Le génocide des Tutsi trouve ses racines dans un discours raciste et patent, né de la rencontre missionnaire et coloniale du début du XXe siècle. Le 1er octobre 1990, les signaux étaient déjà allumés : la guerre entre le Front patriotique rwandais (FPR) et les Forces armées rwandaises (FAR) a ouvert une brèche, longtemps ignorée par les Occidentaux. La préparation idéologique et matérielle des Hutu a pris, peu à peu, une place prépondérante. Certains, comme l’historienne Hélène Dumas, parlent « d’Etat criminel » à travers son enquête Le Génocide au village : Le massacre des Tutsi au Rwanda. De 2000 à 2005, le temps de la justice s’est imposé, avec les tribunaux Gacaca, ces instances se déroulant en plein air, dans des villages. Ils sont présidés par des survivants. Cette justice sert non seulement à condamner celles et ceux qui ont participé d’une manière ou d’une autre au génocide, mais elle forme également une large mosaïque dans laquelle se cristallise la mémoire collective. Parce que l’acte génocidaire a été le fruit d’une mûre réflexion, il a fallu en comprendre les tenants et les aboutissants. Le cercle « akazu », c’est-à-dire le groupe proche du roi Juvénal Habyarimana et appartenant à l’opposition responsable du génocide, a renforcé ses bases au moyen de fervents soutiens politiques. Des noms comme celui de Théoneste Bagosora, dit « le cerveau », apparaissent dans plusieurs dossiers.

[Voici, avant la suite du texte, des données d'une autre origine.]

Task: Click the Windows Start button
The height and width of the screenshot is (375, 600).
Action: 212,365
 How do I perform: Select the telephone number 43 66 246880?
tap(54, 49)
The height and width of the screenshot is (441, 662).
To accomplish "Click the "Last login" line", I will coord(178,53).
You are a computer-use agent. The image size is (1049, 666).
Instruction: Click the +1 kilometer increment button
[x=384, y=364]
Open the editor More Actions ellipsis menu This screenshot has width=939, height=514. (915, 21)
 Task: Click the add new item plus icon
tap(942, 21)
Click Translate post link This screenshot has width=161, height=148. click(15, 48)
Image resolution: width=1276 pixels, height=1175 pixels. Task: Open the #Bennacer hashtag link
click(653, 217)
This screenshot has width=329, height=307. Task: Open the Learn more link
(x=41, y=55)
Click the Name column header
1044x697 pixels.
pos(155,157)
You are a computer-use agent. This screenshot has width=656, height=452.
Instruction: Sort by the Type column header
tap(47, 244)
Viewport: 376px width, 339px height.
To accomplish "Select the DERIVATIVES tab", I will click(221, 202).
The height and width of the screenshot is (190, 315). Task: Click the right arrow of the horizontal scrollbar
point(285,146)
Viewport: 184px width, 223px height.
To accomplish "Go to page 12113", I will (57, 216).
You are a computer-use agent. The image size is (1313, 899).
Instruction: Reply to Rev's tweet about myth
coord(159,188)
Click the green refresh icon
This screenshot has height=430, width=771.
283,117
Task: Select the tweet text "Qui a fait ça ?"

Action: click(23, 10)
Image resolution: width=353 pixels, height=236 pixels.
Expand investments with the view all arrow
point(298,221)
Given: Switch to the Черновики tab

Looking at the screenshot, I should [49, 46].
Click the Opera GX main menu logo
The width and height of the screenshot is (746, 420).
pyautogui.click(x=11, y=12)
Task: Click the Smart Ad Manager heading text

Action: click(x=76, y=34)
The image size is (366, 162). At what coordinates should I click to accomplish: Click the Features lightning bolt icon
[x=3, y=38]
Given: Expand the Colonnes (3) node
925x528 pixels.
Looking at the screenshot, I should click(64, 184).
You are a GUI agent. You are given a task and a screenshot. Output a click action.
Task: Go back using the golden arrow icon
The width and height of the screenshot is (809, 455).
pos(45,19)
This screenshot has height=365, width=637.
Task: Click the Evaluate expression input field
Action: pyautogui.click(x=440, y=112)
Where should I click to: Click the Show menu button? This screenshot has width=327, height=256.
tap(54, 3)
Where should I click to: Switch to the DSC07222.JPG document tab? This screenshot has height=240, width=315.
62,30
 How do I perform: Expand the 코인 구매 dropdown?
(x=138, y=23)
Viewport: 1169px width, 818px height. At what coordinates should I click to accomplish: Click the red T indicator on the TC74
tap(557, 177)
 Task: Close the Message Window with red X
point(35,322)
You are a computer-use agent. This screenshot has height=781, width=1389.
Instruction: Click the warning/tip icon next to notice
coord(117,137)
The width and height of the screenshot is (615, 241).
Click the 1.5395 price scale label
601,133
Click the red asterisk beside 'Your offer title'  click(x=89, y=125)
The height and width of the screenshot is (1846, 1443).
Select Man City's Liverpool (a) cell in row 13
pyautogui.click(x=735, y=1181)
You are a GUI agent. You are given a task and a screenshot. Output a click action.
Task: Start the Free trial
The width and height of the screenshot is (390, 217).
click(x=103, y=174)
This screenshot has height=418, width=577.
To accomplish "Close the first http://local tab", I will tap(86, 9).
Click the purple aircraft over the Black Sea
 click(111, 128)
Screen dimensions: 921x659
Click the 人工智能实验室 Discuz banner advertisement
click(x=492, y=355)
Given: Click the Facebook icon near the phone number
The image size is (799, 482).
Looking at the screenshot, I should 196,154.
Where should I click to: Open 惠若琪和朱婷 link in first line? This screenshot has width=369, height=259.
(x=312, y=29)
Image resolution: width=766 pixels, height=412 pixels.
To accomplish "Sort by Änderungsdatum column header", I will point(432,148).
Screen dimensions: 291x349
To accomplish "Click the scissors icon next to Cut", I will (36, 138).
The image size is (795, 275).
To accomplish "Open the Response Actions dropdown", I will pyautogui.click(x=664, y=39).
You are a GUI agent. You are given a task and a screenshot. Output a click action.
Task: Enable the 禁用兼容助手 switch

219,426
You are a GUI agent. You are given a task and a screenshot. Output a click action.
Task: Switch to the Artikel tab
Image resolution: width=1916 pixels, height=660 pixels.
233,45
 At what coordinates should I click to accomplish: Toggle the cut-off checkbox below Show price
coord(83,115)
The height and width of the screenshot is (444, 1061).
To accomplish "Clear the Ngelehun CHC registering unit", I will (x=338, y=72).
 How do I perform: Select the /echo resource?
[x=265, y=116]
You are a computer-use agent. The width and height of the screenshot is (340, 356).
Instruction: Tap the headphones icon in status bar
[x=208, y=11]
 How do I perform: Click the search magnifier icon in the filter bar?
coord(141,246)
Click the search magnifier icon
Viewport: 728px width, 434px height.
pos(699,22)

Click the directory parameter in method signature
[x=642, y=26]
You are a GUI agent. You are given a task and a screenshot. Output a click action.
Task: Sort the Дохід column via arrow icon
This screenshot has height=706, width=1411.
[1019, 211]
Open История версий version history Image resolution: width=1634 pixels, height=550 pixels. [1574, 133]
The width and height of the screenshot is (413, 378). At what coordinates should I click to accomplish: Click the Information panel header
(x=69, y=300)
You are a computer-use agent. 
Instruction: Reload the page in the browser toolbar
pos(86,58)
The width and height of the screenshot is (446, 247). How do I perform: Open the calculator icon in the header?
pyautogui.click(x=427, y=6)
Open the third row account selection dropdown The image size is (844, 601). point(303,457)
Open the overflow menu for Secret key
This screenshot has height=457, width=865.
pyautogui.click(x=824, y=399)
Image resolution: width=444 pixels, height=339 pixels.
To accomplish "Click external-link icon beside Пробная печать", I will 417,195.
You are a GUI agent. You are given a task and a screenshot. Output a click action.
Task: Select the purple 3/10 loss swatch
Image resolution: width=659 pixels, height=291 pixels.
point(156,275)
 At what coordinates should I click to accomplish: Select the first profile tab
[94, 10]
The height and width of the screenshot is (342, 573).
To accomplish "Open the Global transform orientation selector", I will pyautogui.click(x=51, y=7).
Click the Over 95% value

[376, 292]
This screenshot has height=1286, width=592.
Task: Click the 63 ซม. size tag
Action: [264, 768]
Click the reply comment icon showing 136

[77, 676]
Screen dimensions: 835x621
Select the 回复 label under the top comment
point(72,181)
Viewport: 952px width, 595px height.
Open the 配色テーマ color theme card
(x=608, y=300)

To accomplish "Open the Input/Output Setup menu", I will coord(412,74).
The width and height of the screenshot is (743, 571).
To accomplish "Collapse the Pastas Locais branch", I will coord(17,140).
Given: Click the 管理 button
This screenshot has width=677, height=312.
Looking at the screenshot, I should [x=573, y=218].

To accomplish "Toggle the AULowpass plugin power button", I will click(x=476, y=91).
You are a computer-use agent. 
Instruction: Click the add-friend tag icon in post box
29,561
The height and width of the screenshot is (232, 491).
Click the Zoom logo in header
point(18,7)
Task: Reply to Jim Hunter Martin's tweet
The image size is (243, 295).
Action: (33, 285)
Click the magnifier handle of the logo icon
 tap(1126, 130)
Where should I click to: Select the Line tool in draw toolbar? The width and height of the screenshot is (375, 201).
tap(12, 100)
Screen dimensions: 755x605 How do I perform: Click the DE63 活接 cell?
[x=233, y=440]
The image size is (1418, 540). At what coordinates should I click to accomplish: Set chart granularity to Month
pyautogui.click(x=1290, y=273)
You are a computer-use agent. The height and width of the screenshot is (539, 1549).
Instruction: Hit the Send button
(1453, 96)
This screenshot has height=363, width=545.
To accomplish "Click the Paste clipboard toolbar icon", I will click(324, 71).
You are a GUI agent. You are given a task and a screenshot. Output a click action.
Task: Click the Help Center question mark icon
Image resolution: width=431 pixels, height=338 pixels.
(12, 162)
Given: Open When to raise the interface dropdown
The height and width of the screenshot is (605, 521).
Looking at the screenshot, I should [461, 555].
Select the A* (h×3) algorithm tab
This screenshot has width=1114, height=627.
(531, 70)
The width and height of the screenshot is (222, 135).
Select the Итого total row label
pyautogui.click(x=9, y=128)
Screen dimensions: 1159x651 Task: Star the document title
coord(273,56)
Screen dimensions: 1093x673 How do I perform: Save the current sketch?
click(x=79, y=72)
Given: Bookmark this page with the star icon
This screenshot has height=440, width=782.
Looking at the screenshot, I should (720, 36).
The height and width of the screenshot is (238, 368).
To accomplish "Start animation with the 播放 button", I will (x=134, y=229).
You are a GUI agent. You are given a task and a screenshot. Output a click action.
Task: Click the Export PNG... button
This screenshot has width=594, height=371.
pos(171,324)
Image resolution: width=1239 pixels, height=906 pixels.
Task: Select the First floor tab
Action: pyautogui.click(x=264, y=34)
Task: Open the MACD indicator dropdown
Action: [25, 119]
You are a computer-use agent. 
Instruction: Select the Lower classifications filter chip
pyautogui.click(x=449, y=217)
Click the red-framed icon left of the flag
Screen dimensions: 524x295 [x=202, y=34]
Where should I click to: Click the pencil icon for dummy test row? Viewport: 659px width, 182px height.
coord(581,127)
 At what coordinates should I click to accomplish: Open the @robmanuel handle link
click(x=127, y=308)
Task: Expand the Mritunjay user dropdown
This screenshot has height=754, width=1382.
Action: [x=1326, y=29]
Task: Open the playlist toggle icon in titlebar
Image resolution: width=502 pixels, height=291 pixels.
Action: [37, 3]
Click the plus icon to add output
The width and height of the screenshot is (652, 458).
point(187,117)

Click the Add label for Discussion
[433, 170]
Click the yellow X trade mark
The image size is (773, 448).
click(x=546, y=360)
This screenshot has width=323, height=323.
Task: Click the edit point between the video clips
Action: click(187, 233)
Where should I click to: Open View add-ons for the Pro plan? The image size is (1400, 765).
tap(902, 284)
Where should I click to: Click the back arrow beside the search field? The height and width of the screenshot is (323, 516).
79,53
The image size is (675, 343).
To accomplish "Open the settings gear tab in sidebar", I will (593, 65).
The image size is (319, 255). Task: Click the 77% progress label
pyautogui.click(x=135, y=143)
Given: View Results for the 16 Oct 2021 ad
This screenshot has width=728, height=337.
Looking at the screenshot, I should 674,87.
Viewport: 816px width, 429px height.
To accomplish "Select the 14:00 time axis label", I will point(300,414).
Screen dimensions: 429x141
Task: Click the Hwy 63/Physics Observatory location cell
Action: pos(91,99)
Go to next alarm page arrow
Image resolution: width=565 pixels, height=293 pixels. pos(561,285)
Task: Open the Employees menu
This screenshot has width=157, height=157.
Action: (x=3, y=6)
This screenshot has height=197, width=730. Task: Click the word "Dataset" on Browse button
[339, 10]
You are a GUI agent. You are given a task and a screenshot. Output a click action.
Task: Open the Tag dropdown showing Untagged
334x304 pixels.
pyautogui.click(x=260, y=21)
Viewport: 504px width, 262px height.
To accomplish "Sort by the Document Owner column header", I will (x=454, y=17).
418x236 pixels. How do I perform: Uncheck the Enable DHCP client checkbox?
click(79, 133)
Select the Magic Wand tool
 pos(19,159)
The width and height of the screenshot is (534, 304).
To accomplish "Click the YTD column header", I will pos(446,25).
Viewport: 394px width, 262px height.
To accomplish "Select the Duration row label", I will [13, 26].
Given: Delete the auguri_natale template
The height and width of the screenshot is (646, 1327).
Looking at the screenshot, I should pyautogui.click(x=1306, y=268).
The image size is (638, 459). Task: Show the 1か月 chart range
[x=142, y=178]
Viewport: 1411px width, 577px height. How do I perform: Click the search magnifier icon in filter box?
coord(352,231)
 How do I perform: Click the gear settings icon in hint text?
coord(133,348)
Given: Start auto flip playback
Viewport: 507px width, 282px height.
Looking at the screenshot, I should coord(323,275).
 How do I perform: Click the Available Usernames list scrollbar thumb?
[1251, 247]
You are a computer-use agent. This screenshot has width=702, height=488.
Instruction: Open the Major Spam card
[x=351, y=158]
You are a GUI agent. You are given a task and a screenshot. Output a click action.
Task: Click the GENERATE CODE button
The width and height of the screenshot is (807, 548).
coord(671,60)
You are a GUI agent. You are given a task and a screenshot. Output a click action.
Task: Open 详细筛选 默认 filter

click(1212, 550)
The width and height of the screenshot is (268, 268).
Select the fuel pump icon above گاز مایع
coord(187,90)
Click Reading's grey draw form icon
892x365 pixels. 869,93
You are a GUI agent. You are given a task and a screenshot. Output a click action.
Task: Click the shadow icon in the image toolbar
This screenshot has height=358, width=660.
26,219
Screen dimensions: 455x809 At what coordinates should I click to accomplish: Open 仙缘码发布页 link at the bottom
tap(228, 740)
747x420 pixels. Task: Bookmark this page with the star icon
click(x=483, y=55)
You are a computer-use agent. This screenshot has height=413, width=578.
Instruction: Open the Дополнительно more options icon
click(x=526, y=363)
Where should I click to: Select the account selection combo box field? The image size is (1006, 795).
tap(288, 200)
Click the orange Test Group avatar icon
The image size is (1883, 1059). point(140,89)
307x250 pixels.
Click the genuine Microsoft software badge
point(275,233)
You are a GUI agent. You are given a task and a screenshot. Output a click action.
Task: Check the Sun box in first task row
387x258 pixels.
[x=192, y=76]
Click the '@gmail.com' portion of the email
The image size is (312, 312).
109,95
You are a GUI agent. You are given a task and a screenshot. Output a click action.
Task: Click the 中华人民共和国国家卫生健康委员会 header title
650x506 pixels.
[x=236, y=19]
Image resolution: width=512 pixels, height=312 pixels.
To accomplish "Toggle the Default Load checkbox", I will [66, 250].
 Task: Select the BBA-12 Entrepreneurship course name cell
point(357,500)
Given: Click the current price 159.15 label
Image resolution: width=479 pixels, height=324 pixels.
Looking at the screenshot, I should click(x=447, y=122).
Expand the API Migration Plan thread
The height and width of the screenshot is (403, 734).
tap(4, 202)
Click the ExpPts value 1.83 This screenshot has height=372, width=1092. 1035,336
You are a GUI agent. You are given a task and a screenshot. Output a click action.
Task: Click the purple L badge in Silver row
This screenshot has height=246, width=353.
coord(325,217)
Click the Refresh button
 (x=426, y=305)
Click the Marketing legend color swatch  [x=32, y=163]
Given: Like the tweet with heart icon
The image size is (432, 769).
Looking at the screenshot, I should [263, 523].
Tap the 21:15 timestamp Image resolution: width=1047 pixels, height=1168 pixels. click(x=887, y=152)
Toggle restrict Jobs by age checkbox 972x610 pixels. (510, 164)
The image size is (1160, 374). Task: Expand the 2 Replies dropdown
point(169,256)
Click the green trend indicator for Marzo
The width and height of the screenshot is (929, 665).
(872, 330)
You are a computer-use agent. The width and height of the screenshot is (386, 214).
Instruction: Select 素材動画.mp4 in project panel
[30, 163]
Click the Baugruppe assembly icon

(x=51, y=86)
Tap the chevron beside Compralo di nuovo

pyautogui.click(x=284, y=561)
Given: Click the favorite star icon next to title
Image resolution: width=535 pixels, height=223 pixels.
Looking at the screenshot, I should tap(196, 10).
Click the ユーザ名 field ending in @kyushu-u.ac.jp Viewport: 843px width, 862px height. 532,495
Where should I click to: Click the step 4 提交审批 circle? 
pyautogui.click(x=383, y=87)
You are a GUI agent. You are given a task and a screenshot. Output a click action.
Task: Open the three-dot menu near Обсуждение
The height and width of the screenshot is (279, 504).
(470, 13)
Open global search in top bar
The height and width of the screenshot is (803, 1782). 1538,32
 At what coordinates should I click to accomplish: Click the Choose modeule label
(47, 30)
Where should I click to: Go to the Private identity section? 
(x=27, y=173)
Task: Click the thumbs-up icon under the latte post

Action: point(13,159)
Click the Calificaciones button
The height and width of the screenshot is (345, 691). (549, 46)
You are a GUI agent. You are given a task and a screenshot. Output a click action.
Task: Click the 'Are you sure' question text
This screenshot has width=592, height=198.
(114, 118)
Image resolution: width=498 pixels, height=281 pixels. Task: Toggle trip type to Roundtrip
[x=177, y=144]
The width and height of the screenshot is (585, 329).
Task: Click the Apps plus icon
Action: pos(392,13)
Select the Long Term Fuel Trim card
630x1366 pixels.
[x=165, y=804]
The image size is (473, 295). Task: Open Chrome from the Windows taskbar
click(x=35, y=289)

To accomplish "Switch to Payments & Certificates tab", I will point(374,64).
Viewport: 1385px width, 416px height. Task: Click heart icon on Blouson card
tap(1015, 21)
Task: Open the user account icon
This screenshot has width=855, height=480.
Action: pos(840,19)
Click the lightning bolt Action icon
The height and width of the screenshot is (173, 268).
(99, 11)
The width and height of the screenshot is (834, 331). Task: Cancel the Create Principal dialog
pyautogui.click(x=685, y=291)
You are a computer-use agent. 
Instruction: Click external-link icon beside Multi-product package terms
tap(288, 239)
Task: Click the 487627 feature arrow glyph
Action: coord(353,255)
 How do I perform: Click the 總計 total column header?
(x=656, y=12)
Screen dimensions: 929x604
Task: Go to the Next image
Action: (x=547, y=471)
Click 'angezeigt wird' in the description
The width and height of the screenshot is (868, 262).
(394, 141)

En 2008, près de vingt ans plus tard, le colonel Bagosora est condamné en appel à 35 ans de prison. L’une des caractéristiques premières d’un génocide est son traitement judiciaire. D’abord, malgré les fouilles orchestrées d’année en année (par exemple à partir du milieu des années 2000 puis la loi de 2008 qui impose le rassemblement des corps au sein de mémoriaux uniques), le nombre exact de victimes reste difficile à connaître. La situation est la même pour leurs assassins. Alors que la Commission pour le mémorial du génocide et des massacres au Rwanda se voit dotée d’un quasi-statut ministériel, l’internationalisation de la mémoire a aussi contribué à la rédemption des meurtriers eux-mêmes ou de leurs familles, ensuite au pardon donné par des victimes. En 2006, on estime que 146 000 personnes ont avoué depuis dix ans. Entre 2010 et 2015, l’Etat considère la société rwandaise apaisée et pacifiée. Bien qu’il soit critiqué pour son faible échantillonnage et la formulation « tendancieuse » de ses questions, un « baromètre de la réconciliation » est créé pour mesurer les facultés de résilience. Il indique une satisfaction proche de 90 %. Le 7 avril 2025, le cycle commémoratif reprend. A cette occasion, l’UNESCO présentera l’exposition photographique « Kwibuka : Rwanda 1994 » à Paris, elle sera libre d’accès pendant deux mois. Eduquer sur le génocide, c’est adjoindre le passé, le présent et le futur. Pour que le « plus jamais ça » prenne le sens qu’il mérite.